Con un commento di pochi minuti, come certificato dal Fatto, si arriverebbe anche a un compenso di circa 3 euro via Paypal, ma non manca chi – segnala ancora il pezzo – propone addirittura 550 euro per 30 recensioni in 90 giorni—come recensionitripadvisor.it.

Tripadvisor, così come Amazon, in tutto questo ovviamente non c’entra nulla. Ma non sono pochi i casi in cui albergatori e ristoratori indignati si sono ribellati al giro del commento fittizio, se non addirittura contro la piattaforma stessa che li ospita.

Il sito di recensioni per ristoranti e alberghi conta attualmente più di 300 milioni di visitatori unici al mese e circa 60 nuove recensioni al minuto, lasciate da iscritti sparsi per il mondo in grado di spostare le opinioni di chi visita i locali recensiti—e in particolare da utenti italiani.

Nel 2014 il Codacons-Comitas ha scoperto che quasi un terzo delle recensioni sarebbero però state pubblicate da utenti che non hanno mai effettivamente usufruito dei servizi che hanno recensito, e ha lanciato in aprile una campagna chiamata “Albergo Sicuro” con la quale intendeva tutelare i proprietari di alberghi dalle manipolazioni e la concorrenza sleale.

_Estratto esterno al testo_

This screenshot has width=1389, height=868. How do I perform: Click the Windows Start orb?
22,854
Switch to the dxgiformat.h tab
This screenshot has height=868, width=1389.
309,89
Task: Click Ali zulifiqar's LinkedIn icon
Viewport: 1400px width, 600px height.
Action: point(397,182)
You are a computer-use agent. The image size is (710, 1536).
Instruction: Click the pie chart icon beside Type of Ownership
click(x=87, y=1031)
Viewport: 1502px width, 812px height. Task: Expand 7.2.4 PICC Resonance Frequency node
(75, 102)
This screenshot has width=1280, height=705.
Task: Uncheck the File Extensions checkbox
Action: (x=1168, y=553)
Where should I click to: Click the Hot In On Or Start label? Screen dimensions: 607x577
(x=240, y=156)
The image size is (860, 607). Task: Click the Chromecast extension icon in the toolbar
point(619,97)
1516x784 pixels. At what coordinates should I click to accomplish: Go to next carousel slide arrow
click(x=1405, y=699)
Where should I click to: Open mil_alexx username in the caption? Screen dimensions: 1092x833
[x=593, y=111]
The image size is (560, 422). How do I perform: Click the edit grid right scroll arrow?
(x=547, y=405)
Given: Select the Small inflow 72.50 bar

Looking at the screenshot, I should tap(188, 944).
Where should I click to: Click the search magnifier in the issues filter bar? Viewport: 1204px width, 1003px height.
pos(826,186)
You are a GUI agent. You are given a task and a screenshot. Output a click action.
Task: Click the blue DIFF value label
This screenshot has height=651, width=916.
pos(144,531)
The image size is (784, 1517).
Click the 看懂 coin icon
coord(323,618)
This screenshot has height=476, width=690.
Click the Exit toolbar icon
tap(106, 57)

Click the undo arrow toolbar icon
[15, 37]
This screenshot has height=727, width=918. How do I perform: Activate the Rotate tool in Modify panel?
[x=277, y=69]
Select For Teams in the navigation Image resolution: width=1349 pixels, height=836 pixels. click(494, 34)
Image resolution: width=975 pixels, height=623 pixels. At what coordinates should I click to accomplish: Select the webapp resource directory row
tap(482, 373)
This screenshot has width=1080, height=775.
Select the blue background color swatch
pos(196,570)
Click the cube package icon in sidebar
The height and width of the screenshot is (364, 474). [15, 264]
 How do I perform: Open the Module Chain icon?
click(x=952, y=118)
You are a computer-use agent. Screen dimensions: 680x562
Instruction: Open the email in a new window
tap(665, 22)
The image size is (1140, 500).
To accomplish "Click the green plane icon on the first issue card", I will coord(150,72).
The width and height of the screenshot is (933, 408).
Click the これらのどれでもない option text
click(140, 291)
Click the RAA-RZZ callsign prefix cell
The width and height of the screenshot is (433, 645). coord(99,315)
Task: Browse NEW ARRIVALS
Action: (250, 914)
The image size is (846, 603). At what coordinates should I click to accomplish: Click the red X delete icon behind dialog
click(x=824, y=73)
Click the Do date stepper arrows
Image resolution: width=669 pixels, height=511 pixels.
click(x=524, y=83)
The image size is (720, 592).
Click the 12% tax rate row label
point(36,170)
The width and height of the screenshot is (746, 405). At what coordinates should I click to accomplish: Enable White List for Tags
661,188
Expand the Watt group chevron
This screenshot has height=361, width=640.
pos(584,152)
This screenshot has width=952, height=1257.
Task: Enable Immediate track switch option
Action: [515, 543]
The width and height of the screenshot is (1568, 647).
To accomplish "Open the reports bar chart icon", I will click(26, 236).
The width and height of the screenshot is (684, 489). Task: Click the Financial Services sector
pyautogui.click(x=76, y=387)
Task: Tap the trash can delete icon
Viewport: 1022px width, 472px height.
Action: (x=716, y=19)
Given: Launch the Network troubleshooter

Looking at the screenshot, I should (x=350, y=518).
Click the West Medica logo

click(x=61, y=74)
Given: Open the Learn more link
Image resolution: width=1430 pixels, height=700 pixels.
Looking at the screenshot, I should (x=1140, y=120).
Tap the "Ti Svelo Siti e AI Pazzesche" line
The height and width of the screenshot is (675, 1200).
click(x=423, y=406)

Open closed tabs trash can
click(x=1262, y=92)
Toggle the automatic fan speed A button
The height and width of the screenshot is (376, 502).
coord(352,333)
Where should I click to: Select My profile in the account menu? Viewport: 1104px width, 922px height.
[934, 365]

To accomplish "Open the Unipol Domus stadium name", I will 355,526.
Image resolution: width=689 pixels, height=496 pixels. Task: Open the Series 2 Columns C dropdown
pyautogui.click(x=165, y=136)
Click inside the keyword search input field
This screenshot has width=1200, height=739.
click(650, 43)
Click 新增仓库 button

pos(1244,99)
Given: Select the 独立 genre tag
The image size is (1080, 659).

Proprio TripAdvisor, peraltro, nel dicembre del 2014 è stata condannata a pagare una multa da 500mila euro emessa dall’Autorità Garante della Concorrenza e del Mercato per pratica commerciale scorretta, su segnalazione della Federalberghi e dell’Unione nazionale Consumatori—sanzione poi annullata dal Tar.

Ma TripAdvisor non è l’unico portale a soffrire della stessa invasione dei commenti a pagamento—sebbene giuri di essere in possesso di algoritmi in grado di sgamare e segnalare gli utenti sospetti.

Trivago, per esempio, crede nell’auto-regolamentazione della propria community, sperando nel fatto che gli altri utenti riescano a riconoscere i commenti fraudolenti. Su Expedia, ancora, può commentare solo chi ha effettivamente prenotato il proprio albergo.

Negli Stati Uniti, in caso di pubblicità non dichiarata sui blog, agenzia di marketing e blogger rischiano pene pecunarie fino a 11 mila dollari.

Il fenomeno in Italia è regolato da una direttiva europea recepita da un decreto legislativo italiano (il 146/07) che fa riferimento alle pratiche commerciali ingannevoli parando di “affermazioni non rispondenti al vero da parte di un professionista”—”professionista”, non “blogger” o recensore di Forum Essere&Benessere.

È dunque difficile capire come normare la situazione, sebbene – per estensione – spesso si riesca a fa rientrare sotto questo stesso dispositivo i più generici messaggi “subliminali” e gli “imbonitori” che si possono incontrare nella propria vita—in rete e non.

In caso abbiate dei sospetti, tuttavia, potete comunque evitare i bonsai e lanciarvi sulle piante grasse, che stanno bene ovunque le metti e non hanno bisogno né di troppa acqua né di troppa letteratura in merito.